The United States Department of Agriculture food guide, called MyPyramid Plan, recommends eating two to three cups of vegetables and one and a half to two cups of fruit every day, depending on your age group, gender, height and weight. The exact recommendations can be found at their website, www.mypyramid.gov. While it is clear that we need to eat lots of fruit and vegetables, most of us probably are not eating as much as recommended in the food guide. Here are some tips for adding more fruits and vegetables to your daily diet.

1. Make salad the centerpiece of your lunch with lots of leafy greens. Buy a variety such as Boston Bibb or Romain lettuce and baby spinach leaves for a tasty combination of flavors. Sometimes, grocery stores sell leafy greens premixed. Bring some home, wash and drain well, then store in a container in the refrigerator so that they are easy to use anytime.

2. Add cabbage to your salad greens. Cabbage is filling, flavorful, and nutritious and comes in many varieties including radicchio, a delicious and exceptionally colorful type. After buying cabbage, cut up or shred and keep in the refrigerator, adding to dishes as desired. Cabbage can keep fresh for a week or more.

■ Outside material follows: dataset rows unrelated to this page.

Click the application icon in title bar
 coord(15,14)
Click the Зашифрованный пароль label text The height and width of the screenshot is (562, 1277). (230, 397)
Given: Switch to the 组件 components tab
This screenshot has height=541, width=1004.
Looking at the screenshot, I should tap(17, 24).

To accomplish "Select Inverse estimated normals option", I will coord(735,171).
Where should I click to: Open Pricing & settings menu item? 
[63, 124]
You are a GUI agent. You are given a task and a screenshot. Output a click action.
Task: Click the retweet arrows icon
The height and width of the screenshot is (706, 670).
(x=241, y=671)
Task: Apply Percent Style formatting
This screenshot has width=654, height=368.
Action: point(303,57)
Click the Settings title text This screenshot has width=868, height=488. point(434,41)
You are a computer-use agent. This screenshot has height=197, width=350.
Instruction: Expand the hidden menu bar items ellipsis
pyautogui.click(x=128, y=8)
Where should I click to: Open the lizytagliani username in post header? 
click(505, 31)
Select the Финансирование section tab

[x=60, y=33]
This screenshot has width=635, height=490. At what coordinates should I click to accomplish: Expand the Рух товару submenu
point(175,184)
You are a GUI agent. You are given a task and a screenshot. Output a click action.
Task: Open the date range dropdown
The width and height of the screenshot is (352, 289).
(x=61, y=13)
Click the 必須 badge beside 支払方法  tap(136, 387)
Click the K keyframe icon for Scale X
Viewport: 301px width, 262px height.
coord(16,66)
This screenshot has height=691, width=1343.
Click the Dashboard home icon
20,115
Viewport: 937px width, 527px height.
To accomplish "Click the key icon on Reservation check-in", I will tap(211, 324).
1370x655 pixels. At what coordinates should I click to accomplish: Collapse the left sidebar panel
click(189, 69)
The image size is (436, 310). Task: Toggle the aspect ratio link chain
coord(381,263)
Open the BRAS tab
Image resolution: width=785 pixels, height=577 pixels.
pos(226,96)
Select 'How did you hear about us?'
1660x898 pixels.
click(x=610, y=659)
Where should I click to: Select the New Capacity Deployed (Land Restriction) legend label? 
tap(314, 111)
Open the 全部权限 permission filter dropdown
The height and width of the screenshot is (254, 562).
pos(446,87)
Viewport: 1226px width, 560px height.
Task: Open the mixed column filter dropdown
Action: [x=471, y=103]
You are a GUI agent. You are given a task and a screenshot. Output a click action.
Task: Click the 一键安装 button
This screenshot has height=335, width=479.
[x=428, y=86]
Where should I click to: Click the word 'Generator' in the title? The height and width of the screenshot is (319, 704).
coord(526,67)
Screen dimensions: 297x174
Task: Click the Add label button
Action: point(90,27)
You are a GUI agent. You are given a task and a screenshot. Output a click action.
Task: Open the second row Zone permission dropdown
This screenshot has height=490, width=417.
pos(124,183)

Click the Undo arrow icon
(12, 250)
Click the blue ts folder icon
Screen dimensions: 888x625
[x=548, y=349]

3. Add fresh or canned fruit to your salad for flavor and extra fiber. If using canned fruit, make sure it is packed in fruit concentrate rather than syrup to minimize calories.

4. Make a salad using an assortment of vegetables such as chickpeas, olives, cooked corn, green beans, and pimentos and adding a vinaigrette dressing. Use your imagination or consult a cookbook for endless combinations.

5. For breakfast, add berries like strawberries, blueberries and raspberries to a bowl of cottage cheese or yogurt with granola. Buy frozen berries and defrost only as needed.